The ball is dropped from a height of 10 feet. This is the first distance the ball travels downwards.

**step2** Calculating the distance for the first bounce

After hitting the ground for the first time, the ball bounces up to half the height from which it fell.
Half of 10 feet is $$10 \div 2 = 5$$ feet.
So, the ball travels 5 feet upwards and then falls 5 feet downwards before hitting the ground for the second time.
The total distance for the first bounce (up and down) is $$5 + 5 = 10$$ feet.

**step3** Calculating the distance for the second bounce

After hitting the ground for the second time, the ball bounces up to half the height of the previous bounce. The previous bounce height was 5 feet.
Half of 5 feet is $$5 \div 2 = 2.5$$ feet.
So, the ball travels 2.5 feet upwards and then falls 2.5 feet downwards before hitting the ground for the third time.
The total distance for the second bounce (up and down) is $$2.5 + 2.5 = 5$$ feet.

**step4** Calculating the distance for the third bounce

After hitting the ground for the third time, the ball bounces up to half the height of the previous bounce. The previous bounce height was 2.5 feet.
Half of 2.5 feet is $$2.5 \div 2 = 1.25$$ feet.
So, the ball travels 1.25 feet upwards and then falls 1.25 feet downwards before hitting the ground for the fourth time.
The total distance for the third bounce (up and down) is $$1.25 + 1.25 = 2.5$$ feet.

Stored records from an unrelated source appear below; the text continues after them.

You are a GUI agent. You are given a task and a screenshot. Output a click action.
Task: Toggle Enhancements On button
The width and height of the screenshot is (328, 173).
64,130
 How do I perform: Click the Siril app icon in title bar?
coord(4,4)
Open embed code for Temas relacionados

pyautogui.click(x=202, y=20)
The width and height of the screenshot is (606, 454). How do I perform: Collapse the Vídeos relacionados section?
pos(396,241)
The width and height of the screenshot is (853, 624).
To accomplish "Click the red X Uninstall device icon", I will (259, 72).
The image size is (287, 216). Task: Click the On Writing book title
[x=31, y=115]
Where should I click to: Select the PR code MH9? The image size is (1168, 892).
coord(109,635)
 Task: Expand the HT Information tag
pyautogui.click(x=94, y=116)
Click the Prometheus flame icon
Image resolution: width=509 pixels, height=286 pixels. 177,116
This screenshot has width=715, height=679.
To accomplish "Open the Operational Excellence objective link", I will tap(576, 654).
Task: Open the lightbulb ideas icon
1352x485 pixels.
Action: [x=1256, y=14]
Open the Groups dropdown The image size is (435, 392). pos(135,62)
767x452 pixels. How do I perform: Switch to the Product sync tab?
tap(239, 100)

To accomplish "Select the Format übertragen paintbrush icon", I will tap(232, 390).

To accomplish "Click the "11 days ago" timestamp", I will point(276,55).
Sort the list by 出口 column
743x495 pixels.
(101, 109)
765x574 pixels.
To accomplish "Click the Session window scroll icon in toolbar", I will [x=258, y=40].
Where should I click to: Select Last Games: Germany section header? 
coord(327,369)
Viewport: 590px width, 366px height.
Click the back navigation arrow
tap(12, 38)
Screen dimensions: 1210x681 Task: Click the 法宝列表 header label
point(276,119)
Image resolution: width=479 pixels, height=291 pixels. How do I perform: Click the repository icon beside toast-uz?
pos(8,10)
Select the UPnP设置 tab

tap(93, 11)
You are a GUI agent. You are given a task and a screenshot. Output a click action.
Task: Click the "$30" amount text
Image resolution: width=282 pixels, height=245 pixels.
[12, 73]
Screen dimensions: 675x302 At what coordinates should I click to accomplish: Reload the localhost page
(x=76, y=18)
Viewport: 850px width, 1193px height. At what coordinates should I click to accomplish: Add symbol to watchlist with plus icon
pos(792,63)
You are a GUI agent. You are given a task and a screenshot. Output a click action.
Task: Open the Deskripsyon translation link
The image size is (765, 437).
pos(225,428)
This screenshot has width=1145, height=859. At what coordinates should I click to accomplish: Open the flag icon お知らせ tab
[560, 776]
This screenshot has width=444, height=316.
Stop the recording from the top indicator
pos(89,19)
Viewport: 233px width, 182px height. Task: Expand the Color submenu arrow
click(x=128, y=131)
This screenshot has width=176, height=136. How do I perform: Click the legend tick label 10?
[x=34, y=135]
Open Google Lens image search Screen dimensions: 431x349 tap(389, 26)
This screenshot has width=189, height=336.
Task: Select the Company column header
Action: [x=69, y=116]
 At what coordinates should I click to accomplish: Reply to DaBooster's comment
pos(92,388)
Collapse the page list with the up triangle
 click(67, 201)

**step5** Calculating the total distance traveled

To find the total distance the ball has traveled when it hits the ground for the fourth time, we add all the distances from each step:
Initial drop: 10 feet
First bounce (up and down): 10 feet
Second bounce (up and down): 5 feet
Third bounce (up and down): 2.5 feet
Total distance = $$10 + 10 + 5 + 2.5 = 27.5$$ feet.